🤖 AI Summary
Medical imaging models often rely on opaque, holistic embeddings, leading to semantic entanglement, poor interpretability, and limited generalization. To address this, we propose the Organ-aware Tokenization (OWT) framework—an organ-level tokenization approach that explicitly disentangles input images into independent token groups corresponding to anatomical organs.

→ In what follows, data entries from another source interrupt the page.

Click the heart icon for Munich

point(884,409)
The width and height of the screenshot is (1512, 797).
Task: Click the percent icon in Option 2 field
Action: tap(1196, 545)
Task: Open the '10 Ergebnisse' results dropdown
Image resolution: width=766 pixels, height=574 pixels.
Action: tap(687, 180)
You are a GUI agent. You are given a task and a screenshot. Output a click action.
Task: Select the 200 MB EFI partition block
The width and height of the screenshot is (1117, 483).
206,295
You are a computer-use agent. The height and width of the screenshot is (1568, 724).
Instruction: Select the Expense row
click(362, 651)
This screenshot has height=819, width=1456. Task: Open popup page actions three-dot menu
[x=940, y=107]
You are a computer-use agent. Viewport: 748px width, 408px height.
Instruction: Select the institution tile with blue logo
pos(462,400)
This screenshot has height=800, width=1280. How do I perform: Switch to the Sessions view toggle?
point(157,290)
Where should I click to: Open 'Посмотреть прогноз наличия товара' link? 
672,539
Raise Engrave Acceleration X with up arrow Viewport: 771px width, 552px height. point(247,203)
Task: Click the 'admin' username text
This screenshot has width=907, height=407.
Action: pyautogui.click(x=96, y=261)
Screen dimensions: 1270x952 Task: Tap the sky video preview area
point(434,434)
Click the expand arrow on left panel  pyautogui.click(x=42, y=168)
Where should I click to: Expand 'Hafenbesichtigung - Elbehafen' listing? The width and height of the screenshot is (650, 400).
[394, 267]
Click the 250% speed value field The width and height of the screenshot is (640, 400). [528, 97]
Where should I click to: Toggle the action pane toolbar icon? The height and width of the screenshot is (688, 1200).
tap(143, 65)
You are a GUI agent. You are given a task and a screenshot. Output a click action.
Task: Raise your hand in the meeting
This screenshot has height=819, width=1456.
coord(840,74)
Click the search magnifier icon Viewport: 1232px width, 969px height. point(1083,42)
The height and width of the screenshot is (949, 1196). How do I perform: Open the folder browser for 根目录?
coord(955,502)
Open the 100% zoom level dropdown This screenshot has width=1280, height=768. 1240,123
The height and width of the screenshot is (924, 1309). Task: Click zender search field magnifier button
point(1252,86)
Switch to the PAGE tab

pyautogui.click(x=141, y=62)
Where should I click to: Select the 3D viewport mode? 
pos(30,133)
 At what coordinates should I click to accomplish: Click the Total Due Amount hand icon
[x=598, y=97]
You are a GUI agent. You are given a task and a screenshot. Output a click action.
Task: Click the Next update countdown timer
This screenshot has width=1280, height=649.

OWT introduces an organ-perceptive token grouping mechanism and a novel Token Group-based Reconstruction training paradigm, integrating organ-aware masked reconstruction, contrastive semantic alignment, and joint CT/MRI multimodal optimization. Evaluated across multiple benchmarks, OWT significantly improves image reconstruction fidelity and organ segmentation accuracy. Notably, it enables—for the first time—organ-controllable semantic generation and cross-modal semantic retrieval. Compared to conventional embedding methods, OWT delivers superior clinical interpretability and enhanced generalization to downstream tasks, establishing a new foundation for anatomy-aware representation learning in medical imaging.
📝 Abstract
Recent advances in representation learning often rely on holistic, black-box embeddings that entangle multiple semantic components, limiting interpretability and generalization. These issues are especially critical in medical imaging. To address these limitations, we propose an Organ-Wise Tokenization (OWT) framework with a Token Group-based Reconstruction (TGR) training paradigm. Unlike conventional approaches that produce holistic features, OWT explicitly disentangles an image into separable token groups, each corresponding to a distinct organ or semantic entity. Our design ensures each token group encapsulates organ-specific information, boosting interpretability, generalization, and efficiency while allowing fine-grained control in downstream tasks. Experiments on CT and MRI datasets demonstrate the effectiveness of OWT in not only achieving strong image reconstruction and segmentation performance, but also enabling novel semantic-level generation and retrieval applications that are out of reach for standard holistic embedding methods. These findings underscore the potential of OWT as a foundational framework for semantically disentangled representation learning, offering broad scalability and applicability to real-world medical imaging scenarios and beyond.